Material provided:
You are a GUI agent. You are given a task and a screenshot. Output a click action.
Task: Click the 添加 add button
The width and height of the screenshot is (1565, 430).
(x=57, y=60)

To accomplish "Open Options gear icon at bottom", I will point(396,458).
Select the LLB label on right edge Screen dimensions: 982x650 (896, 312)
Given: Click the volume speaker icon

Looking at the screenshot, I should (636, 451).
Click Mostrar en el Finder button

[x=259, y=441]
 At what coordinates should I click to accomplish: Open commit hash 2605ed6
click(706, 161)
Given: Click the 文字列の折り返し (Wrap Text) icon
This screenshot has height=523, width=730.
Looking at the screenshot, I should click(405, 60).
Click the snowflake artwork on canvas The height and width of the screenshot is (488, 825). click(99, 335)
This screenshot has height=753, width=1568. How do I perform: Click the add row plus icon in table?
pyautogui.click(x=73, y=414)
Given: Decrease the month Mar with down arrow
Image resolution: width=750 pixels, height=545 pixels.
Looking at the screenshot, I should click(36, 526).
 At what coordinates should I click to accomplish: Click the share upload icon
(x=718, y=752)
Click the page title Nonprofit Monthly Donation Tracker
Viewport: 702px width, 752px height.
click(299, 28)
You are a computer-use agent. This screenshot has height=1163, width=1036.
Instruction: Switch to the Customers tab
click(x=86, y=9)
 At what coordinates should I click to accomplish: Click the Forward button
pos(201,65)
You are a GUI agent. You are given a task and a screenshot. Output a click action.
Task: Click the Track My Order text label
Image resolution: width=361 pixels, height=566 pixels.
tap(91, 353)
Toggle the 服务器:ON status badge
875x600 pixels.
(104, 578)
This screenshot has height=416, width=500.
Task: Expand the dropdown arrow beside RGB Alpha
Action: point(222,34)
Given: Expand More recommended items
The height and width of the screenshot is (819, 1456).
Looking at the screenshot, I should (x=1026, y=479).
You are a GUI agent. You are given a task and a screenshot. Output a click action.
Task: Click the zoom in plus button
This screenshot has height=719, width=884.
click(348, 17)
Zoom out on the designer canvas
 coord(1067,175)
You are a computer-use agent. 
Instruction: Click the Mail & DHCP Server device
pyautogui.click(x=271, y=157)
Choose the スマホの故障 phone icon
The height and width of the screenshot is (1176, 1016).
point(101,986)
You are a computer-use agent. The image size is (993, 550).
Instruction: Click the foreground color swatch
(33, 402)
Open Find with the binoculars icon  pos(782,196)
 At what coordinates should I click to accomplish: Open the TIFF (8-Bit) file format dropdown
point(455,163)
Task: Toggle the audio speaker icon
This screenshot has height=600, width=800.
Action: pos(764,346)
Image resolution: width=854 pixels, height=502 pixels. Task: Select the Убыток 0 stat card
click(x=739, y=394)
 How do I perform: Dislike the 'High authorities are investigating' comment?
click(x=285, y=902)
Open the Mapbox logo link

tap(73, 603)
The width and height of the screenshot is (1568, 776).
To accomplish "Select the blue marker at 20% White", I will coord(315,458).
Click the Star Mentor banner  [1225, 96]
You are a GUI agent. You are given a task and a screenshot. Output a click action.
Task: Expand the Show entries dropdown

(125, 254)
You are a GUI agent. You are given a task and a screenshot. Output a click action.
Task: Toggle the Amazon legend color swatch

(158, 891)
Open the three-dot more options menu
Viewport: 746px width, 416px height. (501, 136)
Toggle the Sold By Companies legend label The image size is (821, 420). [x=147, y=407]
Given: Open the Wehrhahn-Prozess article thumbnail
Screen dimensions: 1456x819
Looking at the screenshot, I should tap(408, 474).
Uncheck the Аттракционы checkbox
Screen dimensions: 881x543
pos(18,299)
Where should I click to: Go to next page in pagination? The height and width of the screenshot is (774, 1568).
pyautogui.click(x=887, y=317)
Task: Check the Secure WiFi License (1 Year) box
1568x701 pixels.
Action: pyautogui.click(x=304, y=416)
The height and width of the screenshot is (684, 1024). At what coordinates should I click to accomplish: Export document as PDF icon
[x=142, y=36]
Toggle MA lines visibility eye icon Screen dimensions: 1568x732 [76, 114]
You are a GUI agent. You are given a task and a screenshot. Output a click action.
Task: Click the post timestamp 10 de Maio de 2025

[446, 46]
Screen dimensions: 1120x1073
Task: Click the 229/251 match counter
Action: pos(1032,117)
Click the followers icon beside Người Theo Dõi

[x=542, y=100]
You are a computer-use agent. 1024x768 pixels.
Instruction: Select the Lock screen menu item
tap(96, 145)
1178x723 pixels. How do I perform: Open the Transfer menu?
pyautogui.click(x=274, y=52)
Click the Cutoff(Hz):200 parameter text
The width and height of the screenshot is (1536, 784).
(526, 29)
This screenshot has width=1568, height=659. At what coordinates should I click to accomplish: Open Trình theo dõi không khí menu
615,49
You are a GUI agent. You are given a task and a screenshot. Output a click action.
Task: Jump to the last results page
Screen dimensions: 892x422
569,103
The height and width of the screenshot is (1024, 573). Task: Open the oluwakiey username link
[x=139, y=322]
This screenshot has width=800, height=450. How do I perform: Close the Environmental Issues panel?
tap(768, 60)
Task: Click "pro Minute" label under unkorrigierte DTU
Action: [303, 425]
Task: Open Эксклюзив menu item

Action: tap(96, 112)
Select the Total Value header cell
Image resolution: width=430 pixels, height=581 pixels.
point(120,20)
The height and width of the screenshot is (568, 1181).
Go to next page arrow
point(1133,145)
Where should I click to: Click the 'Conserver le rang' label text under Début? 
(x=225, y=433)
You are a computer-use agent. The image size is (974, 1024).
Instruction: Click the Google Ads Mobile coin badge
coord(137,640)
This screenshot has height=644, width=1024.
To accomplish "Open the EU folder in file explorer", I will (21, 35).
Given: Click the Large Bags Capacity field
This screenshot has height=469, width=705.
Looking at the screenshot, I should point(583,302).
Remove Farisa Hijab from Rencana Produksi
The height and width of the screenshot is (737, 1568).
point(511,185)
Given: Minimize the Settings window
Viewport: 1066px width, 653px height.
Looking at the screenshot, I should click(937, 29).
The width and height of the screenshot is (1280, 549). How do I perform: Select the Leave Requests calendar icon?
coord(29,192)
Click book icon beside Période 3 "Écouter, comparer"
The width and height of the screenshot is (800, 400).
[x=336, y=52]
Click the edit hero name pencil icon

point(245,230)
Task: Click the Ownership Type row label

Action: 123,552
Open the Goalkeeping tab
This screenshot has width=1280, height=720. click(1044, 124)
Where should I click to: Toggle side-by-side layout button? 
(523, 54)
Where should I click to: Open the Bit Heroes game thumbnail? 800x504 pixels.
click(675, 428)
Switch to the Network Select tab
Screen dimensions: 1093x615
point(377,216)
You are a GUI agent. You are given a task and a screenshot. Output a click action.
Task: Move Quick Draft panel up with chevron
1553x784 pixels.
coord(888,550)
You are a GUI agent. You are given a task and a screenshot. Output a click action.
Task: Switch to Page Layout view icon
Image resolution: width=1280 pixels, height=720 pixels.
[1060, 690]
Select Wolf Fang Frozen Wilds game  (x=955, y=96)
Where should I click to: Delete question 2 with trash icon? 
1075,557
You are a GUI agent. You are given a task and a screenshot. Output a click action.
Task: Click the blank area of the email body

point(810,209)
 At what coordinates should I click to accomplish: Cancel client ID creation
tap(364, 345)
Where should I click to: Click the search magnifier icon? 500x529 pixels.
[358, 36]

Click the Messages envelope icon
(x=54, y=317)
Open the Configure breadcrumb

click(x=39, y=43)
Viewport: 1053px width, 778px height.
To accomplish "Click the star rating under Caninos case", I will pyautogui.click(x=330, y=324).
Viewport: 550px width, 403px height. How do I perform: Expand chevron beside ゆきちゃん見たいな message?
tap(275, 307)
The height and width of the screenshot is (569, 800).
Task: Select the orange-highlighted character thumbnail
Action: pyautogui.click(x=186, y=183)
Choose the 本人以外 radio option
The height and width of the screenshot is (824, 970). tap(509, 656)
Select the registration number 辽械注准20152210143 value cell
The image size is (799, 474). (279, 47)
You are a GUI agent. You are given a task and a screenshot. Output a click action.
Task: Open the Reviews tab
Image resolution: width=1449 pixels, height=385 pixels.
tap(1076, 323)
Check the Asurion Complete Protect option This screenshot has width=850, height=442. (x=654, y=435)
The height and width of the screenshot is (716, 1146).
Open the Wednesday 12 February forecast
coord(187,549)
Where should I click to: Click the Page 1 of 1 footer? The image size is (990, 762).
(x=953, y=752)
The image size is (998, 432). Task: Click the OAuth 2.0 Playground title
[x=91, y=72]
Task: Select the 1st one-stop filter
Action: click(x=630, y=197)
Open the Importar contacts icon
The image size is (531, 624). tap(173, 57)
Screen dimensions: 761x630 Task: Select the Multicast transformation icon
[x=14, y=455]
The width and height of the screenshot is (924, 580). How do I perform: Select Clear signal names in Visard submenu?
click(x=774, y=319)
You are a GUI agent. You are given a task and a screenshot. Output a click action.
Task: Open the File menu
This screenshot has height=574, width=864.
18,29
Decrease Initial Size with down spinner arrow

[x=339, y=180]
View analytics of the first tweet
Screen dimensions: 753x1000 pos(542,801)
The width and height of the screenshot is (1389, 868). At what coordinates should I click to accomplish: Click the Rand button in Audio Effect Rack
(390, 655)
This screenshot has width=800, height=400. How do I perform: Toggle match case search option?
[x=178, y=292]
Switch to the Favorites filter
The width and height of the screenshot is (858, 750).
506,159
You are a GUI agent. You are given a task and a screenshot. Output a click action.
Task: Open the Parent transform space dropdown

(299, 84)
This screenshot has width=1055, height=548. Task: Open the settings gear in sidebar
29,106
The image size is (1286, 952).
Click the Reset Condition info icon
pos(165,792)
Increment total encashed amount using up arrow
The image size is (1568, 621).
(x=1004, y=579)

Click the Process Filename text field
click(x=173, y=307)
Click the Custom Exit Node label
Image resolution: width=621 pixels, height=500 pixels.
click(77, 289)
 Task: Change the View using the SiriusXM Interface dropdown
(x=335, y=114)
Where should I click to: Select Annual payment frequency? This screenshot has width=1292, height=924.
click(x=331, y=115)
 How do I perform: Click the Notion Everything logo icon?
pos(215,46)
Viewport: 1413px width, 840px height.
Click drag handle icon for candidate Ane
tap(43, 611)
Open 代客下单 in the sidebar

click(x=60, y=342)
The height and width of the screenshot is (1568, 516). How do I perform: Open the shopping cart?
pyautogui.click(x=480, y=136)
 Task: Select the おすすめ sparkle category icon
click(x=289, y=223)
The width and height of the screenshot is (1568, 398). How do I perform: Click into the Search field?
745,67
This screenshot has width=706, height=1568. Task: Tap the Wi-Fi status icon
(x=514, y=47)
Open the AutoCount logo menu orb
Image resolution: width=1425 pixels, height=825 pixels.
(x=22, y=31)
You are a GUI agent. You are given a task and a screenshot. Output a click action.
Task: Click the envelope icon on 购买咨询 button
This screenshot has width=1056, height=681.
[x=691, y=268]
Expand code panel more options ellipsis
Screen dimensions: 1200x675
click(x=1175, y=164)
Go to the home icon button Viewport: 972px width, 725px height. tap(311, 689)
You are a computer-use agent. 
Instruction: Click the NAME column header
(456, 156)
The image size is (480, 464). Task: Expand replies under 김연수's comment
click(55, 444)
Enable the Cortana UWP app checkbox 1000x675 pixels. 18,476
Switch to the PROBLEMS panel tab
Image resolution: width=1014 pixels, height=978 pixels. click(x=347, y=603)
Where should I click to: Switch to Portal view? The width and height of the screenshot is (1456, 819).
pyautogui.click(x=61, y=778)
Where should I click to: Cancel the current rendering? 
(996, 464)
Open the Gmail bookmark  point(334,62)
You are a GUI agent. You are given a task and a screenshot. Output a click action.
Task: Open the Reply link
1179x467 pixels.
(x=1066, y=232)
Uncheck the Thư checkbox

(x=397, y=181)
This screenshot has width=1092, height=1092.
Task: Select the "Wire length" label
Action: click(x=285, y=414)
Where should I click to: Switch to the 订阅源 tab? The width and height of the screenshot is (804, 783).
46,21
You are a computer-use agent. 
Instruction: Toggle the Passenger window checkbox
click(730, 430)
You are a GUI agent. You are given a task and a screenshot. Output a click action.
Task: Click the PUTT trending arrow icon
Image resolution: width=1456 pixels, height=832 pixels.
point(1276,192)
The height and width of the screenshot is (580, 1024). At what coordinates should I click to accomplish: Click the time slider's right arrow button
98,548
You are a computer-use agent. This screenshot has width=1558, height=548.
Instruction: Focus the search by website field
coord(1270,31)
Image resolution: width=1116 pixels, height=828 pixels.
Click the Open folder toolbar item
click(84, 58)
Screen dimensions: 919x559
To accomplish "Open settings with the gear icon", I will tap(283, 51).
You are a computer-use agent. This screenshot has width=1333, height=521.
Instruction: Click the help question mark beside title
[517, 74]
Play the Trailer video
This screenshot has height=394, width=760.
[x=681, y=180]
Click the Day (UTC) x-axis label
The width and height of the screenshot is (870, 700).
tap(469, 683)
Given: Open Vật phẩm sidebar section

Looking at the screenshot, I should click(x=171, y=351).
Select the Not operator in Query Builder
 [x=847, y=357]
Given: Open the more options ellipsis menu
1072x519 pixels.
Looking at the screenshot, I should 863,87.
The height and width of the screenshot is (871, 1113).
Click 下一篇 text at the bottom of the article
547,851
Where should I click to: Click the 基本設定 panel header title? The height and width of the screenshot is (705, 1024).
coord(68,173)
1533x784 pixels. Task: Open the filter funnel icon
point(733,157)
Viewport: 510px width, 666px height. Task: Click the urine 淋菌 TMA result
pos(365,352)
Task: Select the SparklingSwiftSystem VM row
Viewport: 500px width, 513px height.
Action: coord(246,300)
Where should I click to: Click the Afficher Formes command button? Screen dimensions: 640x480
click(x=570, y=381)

What you have to do: Retrieve all lines from the data that contain the string "ellipsis".

Exercise answer:
Expand code panel more options ellipsis
Given: Open the more options ellipsis menu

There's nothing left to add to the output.